Over the last five months, only one job materialized. After several interviews, the Hanover Insurance Group in nearby Worcester offered to hire him as an associate claims adjuster, at $40,000 a year. But even before the formal offer, Mr. Nicholson had decided not to take the job.

Rather than waste early years in dead-end work, he reasoned, he would hold out for a corporate position that would draw on his college training and put him, as he sees it, on the bottom rungs of a career ladder.

Wow. Just wow. Sense of entitlement much?

It gets worse:

Scott Nicholson almost sidestepped the recession. His plan was to become a Marine Corps second lieutenant. He had spent the summer after his freshman year in “platoon leader” training. Last fall he passed the physical for officer training, and was told to report on Jan. 16.
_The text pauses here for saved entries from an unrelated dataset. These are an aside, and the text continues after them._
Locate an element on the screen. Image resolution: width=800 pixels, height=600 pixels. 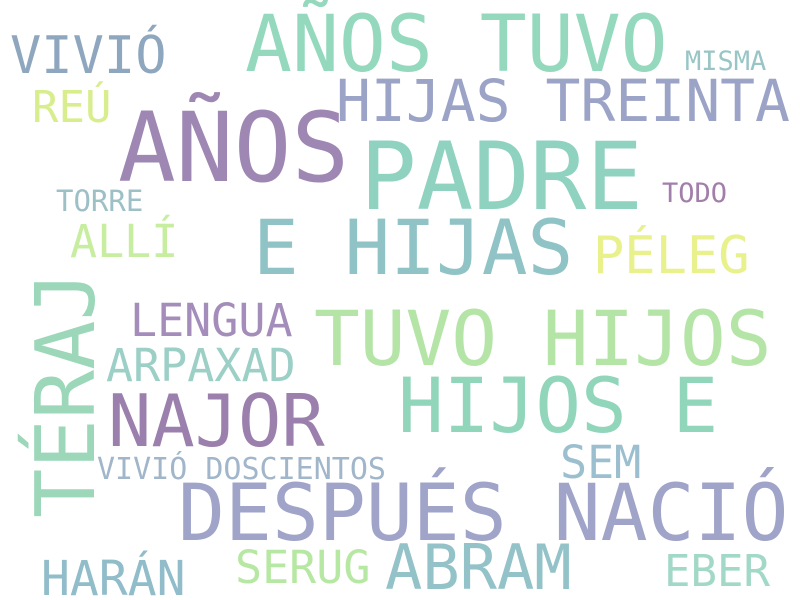
word-torre: TORRE is located at coordinates (100, 201).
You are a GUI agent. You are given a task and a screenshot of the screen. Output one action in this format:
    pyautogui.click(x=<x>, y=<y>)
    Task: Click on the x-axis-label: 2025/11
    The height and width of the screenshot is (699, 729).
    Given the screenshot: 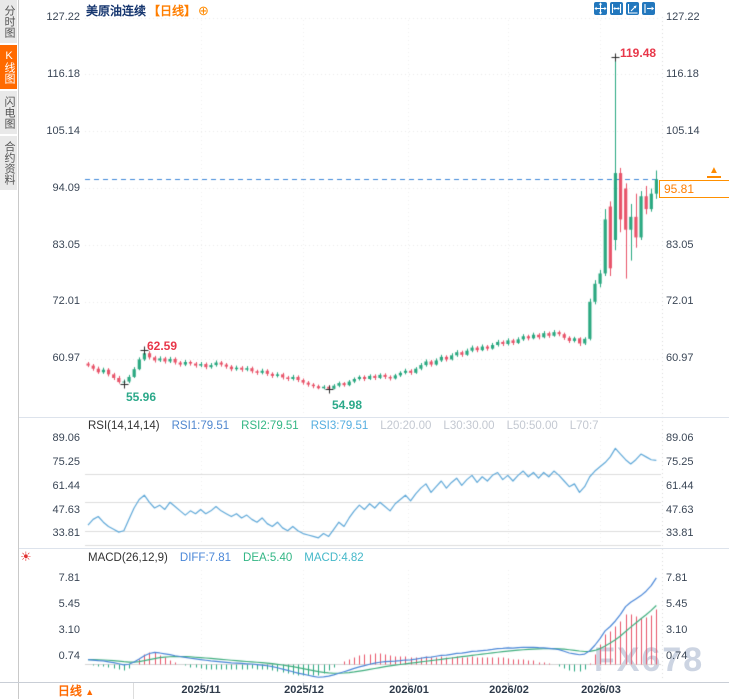 What is the action you would take?
    pyautogui.click(x=201, y=690)
    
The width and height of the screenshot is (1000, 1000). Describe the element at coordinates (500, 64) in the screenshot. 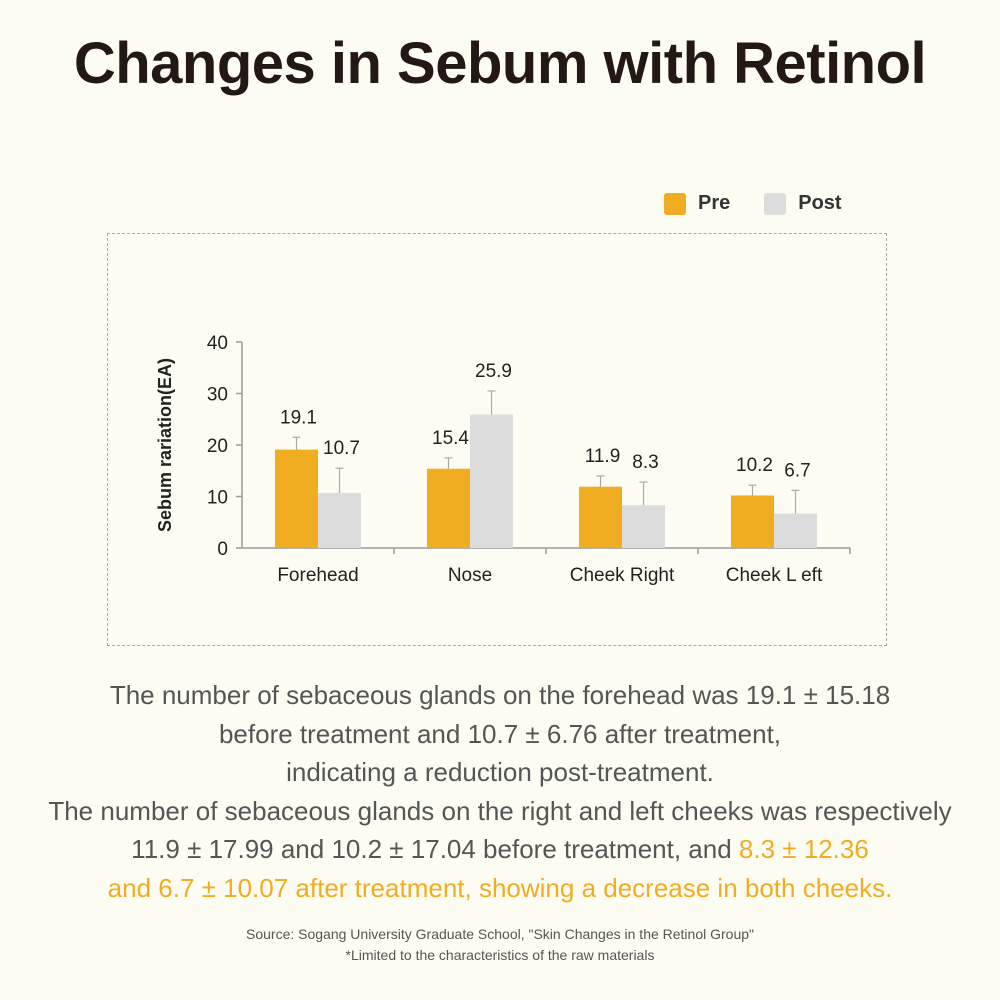

I see `page-title: Changes in Sebum with Retinol` at that location.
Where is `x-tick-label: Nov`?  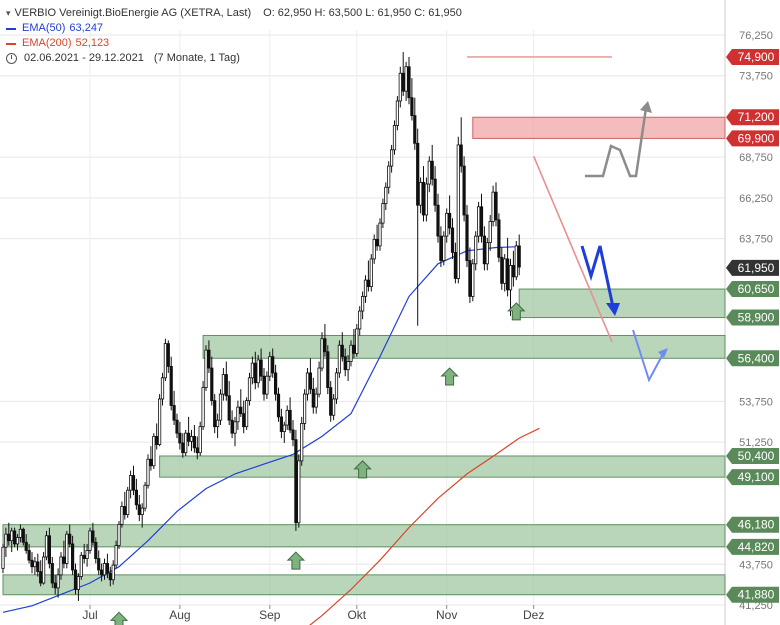 x-tick-label: Nov is located at coordinates (446, 615).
If all had gone well, he would have emerged in 10 weeks as a second lieutenant, committed to a four-year enlistment. “I could have made a career out of the Marines,” Scott said, “and if I had come out in four years, I would have been incredibly prepared for the workplace.”

It was not to be. In early January, a Marine Corps doctor noticed that he had suffered from childhood asthma. He was washed out. “They finally told me I could reapply if I wanted to,” Scott said. “But the sheen was gone.”

“The sheen was gone.” Seriously? You decided against the Marines because “the sheen was gone”? Oh, Mary.

The article is baffling. “American Dream Is Elusive for New Generation”? Who titled this piece? Cry me a river. You get a job offer and you turn it down because you think it’s not good enough for you?

I really hope this piece was designed to go viral from disgusted readers passing it on to other people. Because if it’s not that… no. That’s really the only possibility. Right? The New York Times can’t be that out of touch. Could it?

I was reading the article and felt nothing but scorn for the guy. But then I decided to try and empathize. Not sympathize, but empathize. Is it necessarily his fault that he has the sense of entitlement he does? Or was he just raised that way? Twenty-four is adulthood, but not necessarily maturity. And it’s really none of my business what kind of job this guy takes.

Still… I think he’s going to regret being interviewed for a long, long time.

And after reading that article in concert with this one, I really wanted to throw things at my computer monitor this morning.

Family Newspaper

I love that a New York Times article that includes this:

There’s the first time he tried crack. (“The taste is like medicine, or cleaning fluid, but also a little sweet, like limes.”) The tryst with a taxi driver behind a 7-Eleven in Newark. (“What I want is the blurry oblivion of body-crashing sex.”) Or the time that his boyfriend, a downtown filmmaker who goes by the pseudonym Noah in the book, watches as Mr. Clegg smokes crack and has sex in a hotel room with a $400-an-hour Brazilian prostitute named Carlos. (“Shame, pleasure, care, and approval collide and the worst of the worst no longer seems so bad.”)

can also include this:

…Nick Flynn, author of a memoir whose graphic title cannot be published here.

Because, you know, it’s a family newspaper.